If you’re interested, here’s something that I wrote this morning on campaign finance reform and the First Amendment. As far as I’m concerned, these people are on the wrong side of this issue, but I wanted to acknowledge the work they’re doing on Free Speech anyway. To me, the idea that campaign contributions from corporatations should be protected under the first amendment is a gross perversion of its intent.
Say Adios to Campaign Finance Reform
| January 21, 2010 | Posted by Craig Shields under Renewables - Politics |
I have to laugh. Yesterday I happened to mention campaign finance reform, hoping, in my boyish naivete, for a miracle that would somehow enable our leaders to push for legislature that favors people, rather than corporate interests. But what happened today? We received news of the precise opposite.
The US Supreme Court announced this morning that it has found major provisions of campaign finance reform to be unconstitutional, paving the way for corporate and union money to mute the voices of individual citizens like you and me.
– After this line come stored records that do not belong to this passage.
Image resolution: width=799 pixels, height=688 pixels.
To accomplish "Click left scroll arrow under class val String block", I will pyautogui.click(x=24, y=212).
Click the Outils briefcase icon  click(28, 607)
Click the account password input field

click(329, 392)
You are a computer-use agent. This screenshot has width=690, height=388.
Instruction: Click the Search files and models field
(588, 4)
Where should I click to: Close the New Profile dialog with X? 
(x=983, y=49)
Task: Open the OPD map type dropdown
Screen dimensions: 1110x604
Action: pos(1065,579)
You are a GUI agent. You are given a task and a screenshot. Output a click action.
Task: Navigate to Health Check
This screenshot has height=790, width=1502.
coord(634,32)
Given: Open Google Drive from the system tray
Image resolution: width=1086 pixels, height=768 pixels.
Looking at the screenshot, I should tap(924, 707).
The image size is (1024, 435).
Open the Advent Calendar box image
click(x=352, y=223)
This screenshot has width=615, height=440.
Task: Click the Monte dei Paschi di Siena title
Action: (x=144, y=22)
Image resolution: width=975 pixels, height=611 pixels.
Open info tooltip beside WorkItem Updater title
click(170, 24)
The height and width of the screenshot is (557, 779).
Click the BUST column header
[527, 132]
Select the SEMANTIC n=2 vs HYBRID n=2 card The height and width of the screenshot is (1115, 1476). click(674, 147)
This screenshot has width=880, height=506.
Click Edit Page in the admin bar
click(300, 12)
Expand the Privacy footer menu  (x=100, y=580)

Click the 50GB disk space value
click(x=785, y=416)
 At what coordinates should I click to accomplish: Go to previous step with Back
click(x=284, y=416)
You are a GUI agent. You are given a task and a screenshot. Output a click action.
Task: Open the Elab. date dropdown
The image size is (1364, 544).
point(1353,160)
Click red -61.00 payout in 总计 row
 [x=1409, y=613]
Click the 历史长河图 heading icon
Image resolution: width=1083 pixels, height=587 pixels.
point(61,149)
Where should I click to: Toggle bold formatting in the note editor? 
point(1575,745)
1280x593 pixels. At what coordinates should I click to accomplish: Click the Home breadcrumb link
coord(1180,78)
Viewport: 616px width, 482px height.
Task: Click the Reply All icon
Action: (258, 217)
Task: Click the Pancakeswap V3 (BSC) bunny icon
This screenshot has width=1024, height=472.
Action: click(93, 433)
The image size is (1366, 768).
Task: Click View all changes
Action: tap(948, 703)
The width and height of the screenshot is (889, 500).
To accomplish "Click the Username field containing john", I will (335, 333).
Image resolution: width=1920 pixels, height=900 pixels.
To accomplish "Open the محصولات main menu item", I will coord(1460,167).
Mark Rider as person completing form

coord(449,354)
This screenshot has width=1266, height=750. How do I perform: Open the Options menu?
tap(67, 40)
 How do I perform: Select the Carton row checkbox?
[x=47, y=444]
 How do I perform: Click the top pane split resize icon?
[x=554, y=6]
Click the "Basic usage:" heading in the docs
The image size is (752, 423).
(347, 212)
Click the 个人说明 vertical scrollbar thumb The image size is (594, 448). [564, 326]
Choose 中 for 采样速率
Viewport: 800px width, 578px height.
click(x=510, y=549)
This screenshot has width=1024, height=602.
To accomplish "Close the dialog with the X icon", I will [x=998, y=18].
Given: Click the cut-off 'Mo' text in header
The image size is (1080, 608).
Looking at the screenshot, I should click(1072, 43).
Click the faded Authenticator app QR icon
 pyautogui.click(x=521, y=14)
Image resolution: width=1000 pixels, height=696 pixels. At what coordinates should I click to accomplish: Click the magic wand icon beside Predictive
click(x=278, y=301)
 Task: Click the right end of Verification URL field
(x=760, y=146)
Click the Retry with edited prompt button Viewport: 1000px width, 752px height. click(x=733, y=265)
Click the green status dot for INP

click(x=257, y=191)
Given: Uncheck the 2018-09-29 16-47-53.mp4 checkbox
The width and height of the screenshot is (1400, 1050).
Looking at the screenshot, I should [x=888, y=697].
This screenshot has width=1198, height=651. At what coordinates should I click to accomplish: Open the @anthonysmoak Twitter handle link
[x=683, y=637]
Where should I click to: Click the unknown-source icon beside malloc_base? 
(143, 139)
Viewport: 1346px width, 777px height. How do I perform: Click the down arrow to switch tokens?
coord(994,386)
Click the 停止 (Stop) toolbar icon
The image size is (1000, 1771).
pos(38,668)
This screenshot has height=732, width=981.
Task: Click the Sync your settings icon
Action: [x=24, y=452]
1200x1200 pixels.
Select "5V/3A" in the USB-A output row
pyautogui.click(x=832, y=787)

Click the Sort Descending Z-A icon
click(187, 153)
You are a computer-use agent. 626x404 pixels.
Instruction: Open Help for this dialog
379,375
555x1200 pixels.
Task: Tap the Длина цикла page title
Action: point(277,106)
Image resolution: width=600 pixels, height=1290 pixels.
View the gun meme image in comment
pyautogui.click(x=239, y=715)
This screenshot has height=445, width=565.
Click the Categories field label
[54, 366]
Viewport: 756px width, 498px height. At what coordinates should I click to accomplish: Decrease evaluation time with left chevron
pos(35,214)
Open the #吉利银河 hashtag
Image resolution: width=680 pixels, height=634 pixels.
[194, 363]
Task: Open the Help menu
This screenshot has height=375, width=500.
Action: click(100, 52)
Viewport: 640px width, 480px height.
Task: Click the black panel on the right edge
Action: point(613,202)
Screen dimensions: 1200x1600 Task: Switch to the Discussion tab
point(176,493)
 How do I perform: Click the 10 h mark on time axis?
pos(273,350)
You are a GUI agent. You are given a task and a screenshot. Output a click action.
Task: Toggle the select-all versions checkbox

Corporations, defined under law as “fictitious persons,” are given enormous power to achieve their only goal: making profit. Human beings on the other hand, i.e., voters, are given no special powers outside of life, liberty and the pursuit of happiness, and have a multitude of interests and duties. We’ve now granted corporations, on which the law has conferred these unnatural profit-making powers, the right to exert extreme pressure on the political process — at the expense of human voters.
ExxonMobil made $85 billion last year. I wonder if they’ll be able to use some of that money to influence legislation in a way that further tilts the playing field in the direction of fossil fuels. Hmmm. Let me think about that one….
Political Process Reform
| December 4, 2009 | Posted by Craig Shields under Renewables - Politics |
Writing about the political process, Bob Goldschmidt notes:
The system will never allow campaign finance reform or term limits. However there is a way — individual contributions made to move election results.
It’s interesting that you say this. I personally never contribute to campaigns; I don’t even ask the IRS to send along $2 for me. If I were king of the world, I would reform the election process so dramatically that it would have virtually no resemblance to its current form. My very first action would be to abolish corporate lobbying. 10 minutes later, I would make political advertising illegal, and force the media to cover all candidates equally and neutrally.
Frequent guest blogger Dan Conine says, “The people are somnambulant ‘consumers’ who couldn’t care less who lives or dies as long as there are Cheez Doodles on the shelves at WalMart and gas to go get them.” Sadly, this is 100% true — and I can’t change that. But at least with this reform, these somnambulists would occasionally be bumping into the truth — versus the corporate-controlled garbage that they’re currenly being fed.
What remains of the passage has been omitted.